RAM needed for Table Editor with large table

#1

Hello everybody,

We have a large table with about 20 columns and 230000 lines (saved in CSV format, ~950 Mo).
We must use Table Editor to view all the table, and let the user edit some information (manual process, unfortunately).

Actually, if we have OOM each time we view all the table. Someone here has an idea how many RAM needed to use Table Editor with such a large table ?

Thanks in advanced,

Thanh Thanh

0 Likes

#2

Hi @tttpham,

in general, the memory footprint depends on the types of your columns. so it is hard to estimate. Plus, there could be memory clashes with other workflows running in parallel (imagine you have another heavy workflow that eats up to 95% of available memory, then).

Where do you face this issue? If it happens on the Server, did you try to increase memory available on the executor (by using -Xmx parameter in knime.ini in the executor installation)? What is load on the server, when this problem occurs?

Having more information will help to understand how to move forward.

Cheers,
Mischa

1 Like

#3

Hi Mischa @lisovyi,

I have this error on Knime Server. At the moment, just this one workflow is executed.
I’ve just re-done the test, with -xmx12g and now I have Java heap space error…
And about my table, all the columns are of String type.

Thanks

Best regards,
Thanh Thanh

1 Like

#4

Hi,

the problem here is that strings can be veeeery long, and thus take a lot of space. For example, each cell could contain anything from a single character to a book. Therefore it is difficult to estimate in advance how much memory does one need. In principle, the disc space could be a good proxy, but I’m not sure there is 1-to-1 correspondence.

How much memory does your server machine have? Could you monitor the server to see how much free RAM is there before you start the workflow? The problem could be that KNIME tries to get additional RAM for processing as long as current limit is bellow the allocated maximum (12 GB in your example), but there is no enough free resources to secure that much requested RAM.

Cheers,
Mischa

0 Likes

#5

Hi Mischa,
Thanks for your quick reply. I know that we need more RAM for this, but just do not know how much @@ so I try my luck here with this question :slight_smile:

And here is what I have before starting the workflow :
total used free shared buff/cache available
Mem: 15G 3,7G 8,2G 240K 3,7G 11G
Swap: 2,0G 38M 1,9G

And when it crashes, here what I have :
total used free shared buff/cache available
Mem: 15G 11G 176M 240K 4,1G 3,9G
Swap: 2,0G 38M 1,9G

Thanks :),

Thanh Thanh

0 Likes

#6

Hi,

thanks for memory details. OK, it does make sense now. So to my understanding it seems that you run out of memory and your maximum allocatable memory is larger than what you have free at hand (12 GB > 8 GB). I managed to re-rpoduce your problem by using a random ~900 MB file with strings and in my case execution reached a plateau of ~6 GB RAM (even before Table Editor I had a large number).

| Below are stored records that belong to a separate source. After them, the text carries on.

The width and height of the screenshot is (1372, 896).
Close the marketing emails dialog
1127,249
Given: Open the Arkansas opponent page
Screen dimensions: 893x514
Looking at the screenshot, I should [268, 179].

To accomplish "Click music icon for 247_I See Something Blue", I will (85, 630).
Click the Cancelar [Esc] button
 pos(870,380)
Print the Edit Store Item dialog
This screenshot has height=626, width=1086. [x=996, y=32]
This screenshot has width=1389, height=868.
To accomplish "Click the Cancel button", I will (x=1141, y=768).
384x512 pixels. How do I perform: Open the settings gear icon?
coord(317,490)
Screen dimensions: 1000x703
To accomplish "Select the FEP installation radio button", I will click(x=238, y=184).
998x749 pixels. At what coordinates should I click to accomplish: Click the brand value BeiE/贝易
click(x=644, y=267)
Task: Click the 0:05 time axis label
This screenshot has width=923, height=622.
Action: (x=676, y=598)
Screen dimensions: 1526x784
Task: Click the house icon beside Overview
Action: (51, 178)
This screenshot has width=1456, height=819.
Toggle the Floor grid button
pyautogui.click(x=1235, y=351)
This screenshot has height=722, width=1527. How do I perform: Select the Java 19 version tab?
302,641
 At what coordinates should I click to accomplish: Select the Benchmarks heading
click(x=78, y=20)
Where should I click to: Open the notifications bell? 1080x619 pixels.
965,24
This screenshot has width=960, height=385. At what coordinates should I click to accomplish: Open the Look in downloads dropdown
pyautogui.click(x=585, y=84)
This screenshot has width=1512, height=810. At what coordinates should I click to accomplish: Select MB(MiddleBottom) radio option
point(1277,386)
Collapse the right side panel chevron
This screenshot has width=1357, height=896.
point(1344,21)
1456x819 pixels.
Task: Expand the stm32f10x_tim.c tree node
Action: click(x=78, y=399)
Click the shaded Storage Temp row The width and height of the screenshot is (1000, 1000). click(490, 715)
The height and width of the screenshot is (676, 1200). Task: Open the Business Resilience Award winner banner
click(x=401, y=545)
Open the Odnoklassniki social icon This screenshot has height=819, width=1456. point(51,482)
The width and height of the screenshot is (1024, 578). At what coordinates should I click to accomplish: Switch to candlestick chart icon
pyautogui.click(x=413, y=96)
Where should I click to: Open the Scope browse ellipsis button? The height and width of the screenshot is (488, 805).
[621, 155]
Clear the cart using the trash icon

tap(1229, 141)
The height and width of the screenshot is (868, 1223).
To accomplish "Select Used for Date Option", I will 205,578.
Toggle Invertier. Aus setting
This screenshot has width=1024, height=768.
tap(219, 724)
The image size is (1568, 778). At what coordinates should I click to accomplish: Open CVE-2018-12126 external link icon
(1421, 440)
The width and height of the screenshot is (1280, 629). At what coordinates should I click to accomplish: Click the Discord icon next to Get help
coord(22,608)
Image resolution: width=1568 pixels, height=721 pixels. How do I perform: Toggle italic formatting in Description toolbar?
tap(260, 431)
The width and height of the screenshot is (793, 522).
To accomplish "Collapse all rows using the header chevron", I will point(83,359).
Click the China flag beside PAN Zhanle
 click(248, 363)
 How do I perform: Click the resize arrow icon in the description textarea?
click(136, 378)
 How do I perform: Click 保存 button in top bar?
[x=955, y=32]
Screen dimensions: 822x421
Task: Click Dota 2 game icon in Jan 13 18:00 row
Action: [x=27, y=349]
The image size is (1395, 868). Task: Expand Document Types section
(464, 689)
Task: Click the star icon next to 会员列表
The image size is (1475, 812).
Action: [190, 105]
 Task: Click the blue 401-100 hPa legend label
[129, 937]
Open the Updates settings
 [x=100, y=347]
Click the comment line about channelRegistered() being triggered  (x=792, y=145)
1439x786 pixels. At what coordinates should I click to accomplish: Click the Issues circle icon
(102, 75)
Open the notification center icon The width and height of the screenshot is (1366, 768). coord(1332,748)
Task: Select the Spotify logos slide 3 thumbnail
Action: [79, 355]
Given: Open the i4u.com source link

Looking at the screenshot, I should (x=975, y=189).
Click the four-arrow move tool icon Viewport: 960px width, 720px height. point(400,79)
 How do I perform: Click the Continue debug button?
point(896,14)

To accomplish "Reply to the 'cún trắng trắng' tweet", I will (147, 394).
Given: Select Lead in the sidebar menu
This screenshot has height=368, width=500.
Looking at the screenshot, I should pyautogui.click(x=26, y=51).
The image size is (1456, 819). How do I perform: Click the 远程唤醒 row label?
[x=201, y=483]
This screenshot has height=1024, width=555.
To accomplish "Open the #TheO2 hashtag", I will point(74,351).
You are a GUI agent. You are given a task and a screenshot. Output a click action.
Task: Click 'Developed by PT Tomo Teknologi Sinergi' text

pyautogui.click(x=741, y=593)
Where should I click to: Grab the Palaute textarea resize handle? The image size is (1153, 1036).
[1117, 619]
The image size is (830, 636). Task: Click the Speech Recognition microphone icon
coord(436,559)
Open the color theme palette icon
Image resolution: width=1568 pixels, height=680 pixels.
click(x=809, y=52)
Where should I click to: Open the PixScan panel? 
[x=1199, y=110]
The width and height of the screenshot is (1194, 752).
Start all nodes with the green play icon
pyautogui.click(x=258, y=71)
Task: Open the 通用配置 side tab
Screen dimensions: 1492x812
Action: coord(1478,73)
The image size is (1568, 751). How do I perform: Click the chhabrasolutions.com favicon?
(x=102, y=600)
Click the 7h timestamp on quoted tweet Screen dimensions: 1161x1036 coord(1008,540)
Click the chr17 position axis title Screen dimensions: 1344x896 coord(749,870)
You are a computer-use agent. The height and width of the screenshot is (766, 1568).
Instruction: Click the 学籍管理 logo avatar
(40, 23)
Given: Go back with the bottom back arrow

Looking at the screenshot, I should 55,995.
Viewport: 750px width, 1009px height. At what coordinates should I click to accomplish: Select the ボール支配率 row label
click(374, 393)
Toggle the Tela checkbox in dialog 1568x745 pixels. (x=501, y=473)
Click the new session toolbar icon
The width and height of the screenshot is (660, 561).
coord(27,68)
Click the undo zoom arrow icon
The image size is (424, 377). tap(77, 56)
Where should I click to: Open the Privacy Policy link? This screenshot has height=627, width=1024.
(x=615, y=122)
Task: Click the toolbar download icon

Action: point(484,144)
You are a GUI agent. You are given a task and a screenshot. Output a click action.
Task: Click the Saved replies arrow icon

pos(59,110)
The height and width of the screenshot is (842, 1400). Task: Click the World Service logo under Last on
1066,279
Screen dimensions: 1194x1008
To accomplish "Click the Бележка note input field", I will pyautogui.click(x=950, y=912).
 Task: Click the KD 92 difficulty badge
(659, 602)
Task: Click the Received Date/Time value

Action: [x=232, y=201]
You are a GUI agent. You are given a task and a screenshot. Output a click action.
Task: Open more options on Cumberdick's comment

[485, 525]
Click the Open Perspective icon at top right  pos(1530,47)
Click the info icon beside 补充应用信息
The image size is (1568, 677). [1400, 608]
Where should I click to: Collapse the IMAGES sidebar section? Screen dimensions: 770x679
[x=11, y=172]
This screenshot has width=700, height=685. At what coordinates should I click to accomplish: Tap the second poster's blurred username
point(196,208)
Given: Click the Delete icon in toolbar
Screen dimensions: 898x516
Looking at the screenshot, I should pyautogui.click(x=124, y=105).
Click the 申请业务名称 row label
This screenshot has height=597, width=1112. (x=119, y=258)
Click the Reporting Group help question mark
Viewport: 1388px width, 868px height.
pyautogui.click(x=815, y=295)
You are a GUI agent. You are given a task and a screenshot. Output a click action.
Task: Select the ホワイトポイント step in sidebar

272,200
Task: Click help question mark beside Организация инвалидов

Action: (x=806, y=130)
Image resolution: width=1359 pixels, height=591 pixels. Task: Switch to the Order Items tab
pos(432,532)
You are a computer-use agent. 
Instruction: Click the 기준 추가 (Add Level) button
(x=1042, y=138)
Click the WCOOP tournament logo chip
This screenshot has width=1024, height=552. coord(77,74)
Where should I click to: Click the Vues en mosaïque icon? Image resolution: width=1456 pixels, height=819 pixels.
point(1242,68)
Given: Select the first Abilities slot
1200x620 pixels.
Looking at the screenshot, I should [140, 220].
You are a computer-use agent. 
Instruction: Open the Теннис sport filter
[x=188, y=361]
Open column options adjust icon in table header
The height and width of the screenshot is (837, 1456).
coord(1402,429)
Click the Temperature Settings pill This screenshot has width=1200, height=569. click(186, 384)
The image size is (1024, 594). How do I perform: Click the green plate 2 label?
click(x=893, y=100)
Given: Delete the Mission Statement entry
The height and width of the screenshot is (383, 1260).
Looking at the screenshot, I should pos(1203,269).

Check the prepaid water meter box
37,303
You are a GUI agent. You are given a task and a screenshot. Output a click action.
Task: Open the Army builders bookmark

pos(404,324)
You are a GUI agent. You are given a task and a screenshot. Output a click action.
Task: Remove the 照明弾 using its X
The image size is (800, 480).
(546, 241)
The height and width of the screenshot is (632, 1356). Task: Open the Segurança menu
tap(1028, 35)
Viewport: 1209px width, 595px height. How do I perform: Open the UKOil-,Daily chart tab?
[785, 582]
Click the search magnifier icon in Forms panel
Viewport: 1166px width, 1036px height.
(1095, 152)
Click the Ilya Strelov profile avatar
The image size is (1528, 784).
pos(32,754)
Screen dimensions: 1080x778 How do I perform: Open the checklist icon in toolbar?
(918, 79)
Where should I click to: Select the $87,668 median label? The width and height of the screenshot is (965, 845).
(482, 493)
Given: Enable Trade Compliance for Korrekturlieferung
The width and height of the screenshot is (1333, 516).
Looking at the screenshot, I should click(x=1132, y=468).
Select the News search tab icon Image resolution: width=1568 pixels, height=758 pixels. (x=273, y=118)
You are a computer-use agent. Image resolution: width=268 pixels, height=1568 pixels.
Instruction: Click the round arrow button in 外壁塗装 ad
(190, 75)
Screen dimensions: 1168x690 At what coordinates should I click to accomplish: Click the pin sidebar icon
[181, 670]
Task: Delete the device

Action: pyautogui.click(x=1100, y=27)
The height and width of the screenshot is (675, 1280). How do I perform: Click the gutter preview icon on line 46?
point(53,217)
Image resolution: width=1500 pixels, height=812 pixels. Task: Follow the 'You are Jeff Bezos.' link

I’m not aware of a way to find the memory used by objects stored in individual nodes. Three alternative ideas:

  • try to run your workflow in a local AP, ideally on a machine, where you can allocate a lot of memory. Enable heap status bar (File -> Preferences -> General - > Show heap status) and see how does it evolve and at what value does it plateau. The trick is that the total memory footprint can be large evolving over previous nodes before it even reaches Table Editor.
  • set the executor memory to something fitting your machine (maybe 6 GB, if in a stalled situation there is only 8 GB free). Then try to execute the workflow gradually increasing the number of lines that your read from the file. Start with 1% of lines, then 5%, … Find where it breaks and thus where all 6GB is exhausted. Get a rough estimate of required RAM by rescaling 6 GB by last working fraction.
  • a dummy question: do you really need to present to the user all 230k rows and 20 columns? Can the user go through ALL those rows? Maybe one can iterate and present to the user chunks of data only or a subset of relevant rows/columns?

Cheers,
Mischa

1 Like

#7

Hi Mischa @lisovyi,

Sorry for the late response. I just manage to do as you say to have 1 estimation on this.
What works locally for me : about 4G for 50000lines with 20 columns. With this, I have the table editor viewed with the data and I can edit.
However, when I increase the number of rows to like 75000 or above, I see it consume more RAM (and still in the limit that I set for knime), the node is marked as executed, but I do not have the navigator showed, no errors @@
Uhm, I’ll go with 4G for 50000 lines and ask for the estimated 25G RAM. I’ll see if it do the job…

And for your question, yes, the user want to have all the data at a time, with all the filters on columns, so that they can analyze the corpus as a whole and validate each line.

Thanks and have a nice day,

Thanh Thanh

2 Likes